Özellikle üniversite çağındaki gençler yurtdışındaki örneklerden aldıkları ilhamla birçok fikirle mezun oluyor okullarından. Tabii hayata geçecek fikir var, geçmeyecek fikir var.
Düşünsenize Facebook, Youtube, Google gibi bugün efsane halini almış markalar hep üniversite döneminde ve garajlarda olgunlaşmış fikirlerin hayata geçmesi aslında. Girişimcilik konusunun aslında iki ayağı var. Evet, sizin harika bir fikriniz olmalı bunu kimse inkâr edemez. Ancak bu fikre destek olacak melek yatırımcılar ya da kamu da bu alanda üç maymunu oynamamalı.
Köstek olmasınlar yeter
Geçtiğimiz hafta tanıştığım ve bu yılın yıldızı olacağını düşündüğüm bir girişimci var. Konu KOSGEB ile ilgili olduğu için bu girişimin adını şimdilik gizli tutacağım. Bu arkadaşlar, yurtdışından gelerek oluşan bir ihtiyaç üzerine hayata geçirdikleri fikirleriyle şimdiden dev bir şirket olma yolunda ilerliyorlar. Bana projeyi anlattıkları toplantıda kamudan destek meselesini sorduğumda aldığım yanıt gerçekten çok ilginçti:
“Önce başvurmayı düşündük. Ancak biz zaten çok hızlı büyüyen bir yapıyız. Oturup oradan gelecek desteğin süresini hesapladık o süreyi beklemektense biz çalışarak o desteğin çok üzerinde bir gelir elde edeceğimizi görerek başvurudan vazgeçtik.”

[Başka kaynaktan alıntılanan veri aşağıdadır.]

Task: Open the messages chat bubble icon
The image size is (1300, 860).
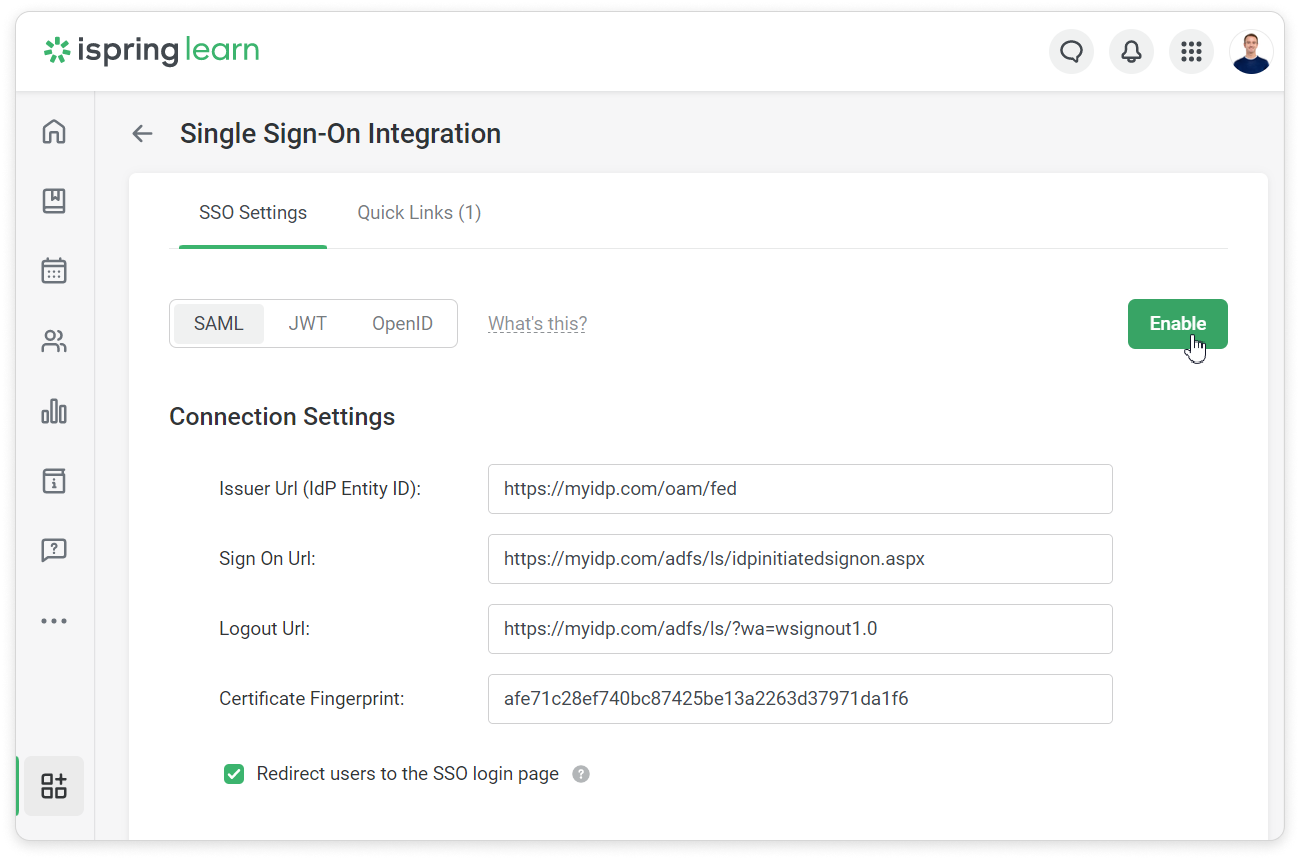Action: pos(1071,51)
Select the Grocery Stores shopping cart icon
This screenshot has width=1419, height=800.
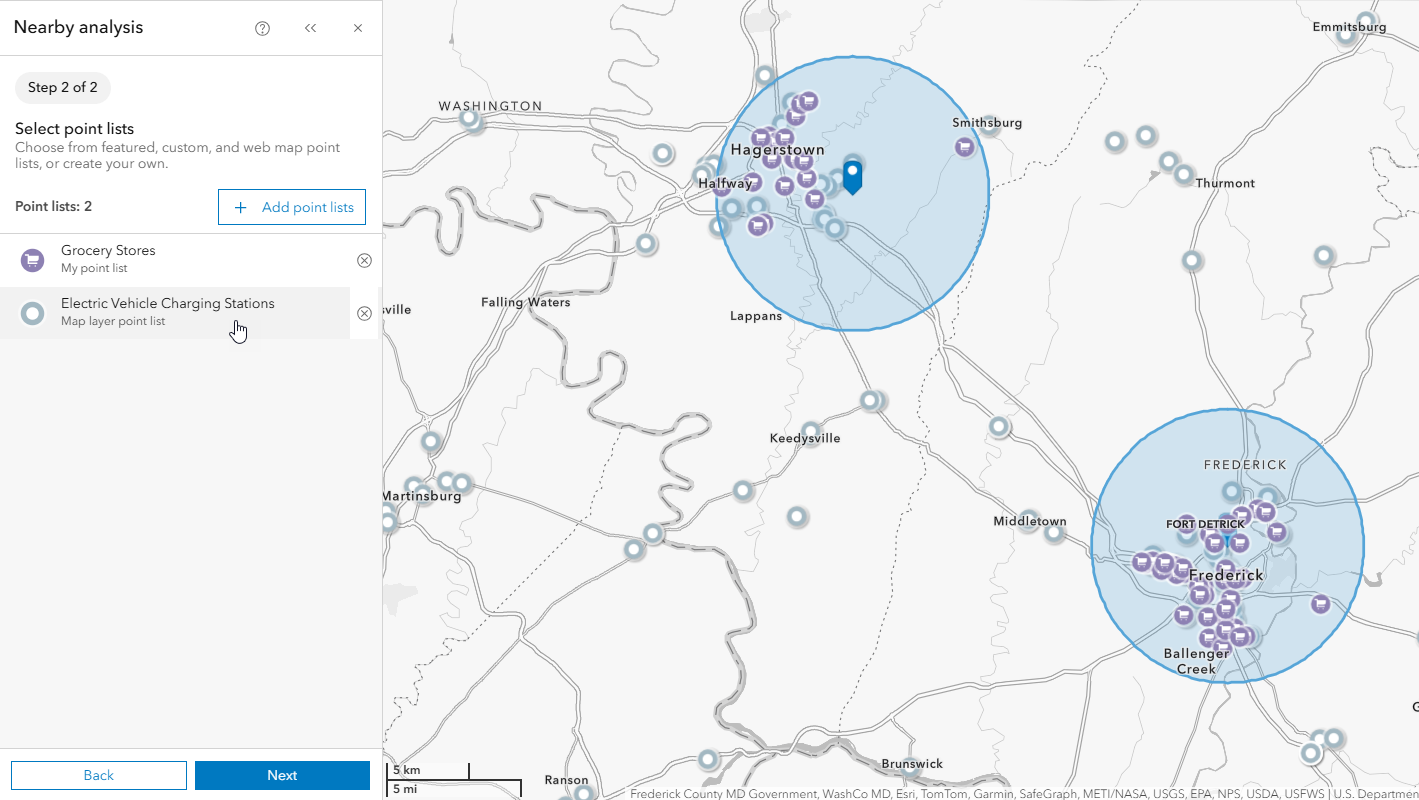(32, 260)
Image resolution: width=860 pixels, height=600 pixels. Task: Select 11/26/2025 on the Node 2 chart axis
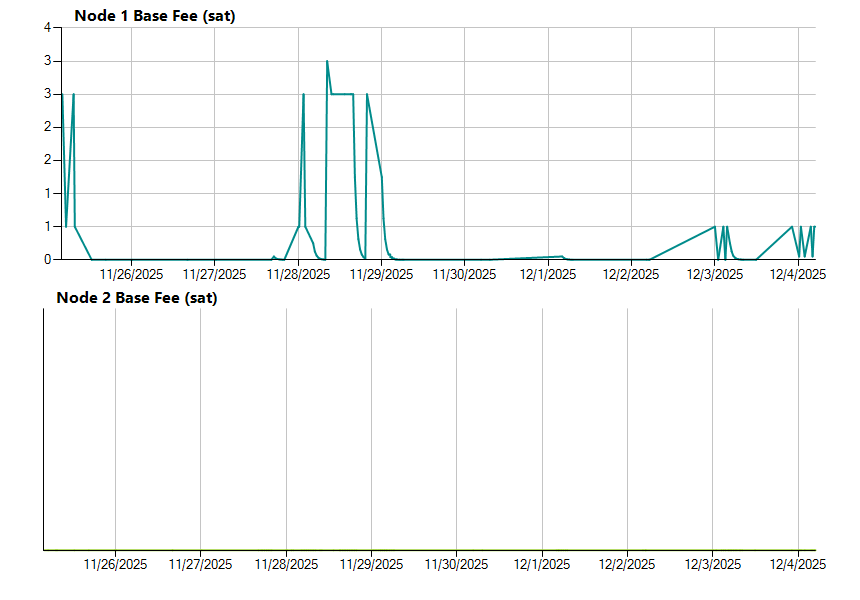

İşte size girişimciye desteğin mini bir özeti. Tabii bu konu özel sektörde ya da melek yatırımcı tarafında böyle işlemiyor ve çok önemli yatırımcılar çok önemli ve başarılı projelere destek veriyor. Ancak küresel bir marka çıkaramadık diye hayıflanmak yerine küresel marka çıkaran ülkelerin girişimciler için ayırdıkları bütçelere bir bakma yeterli.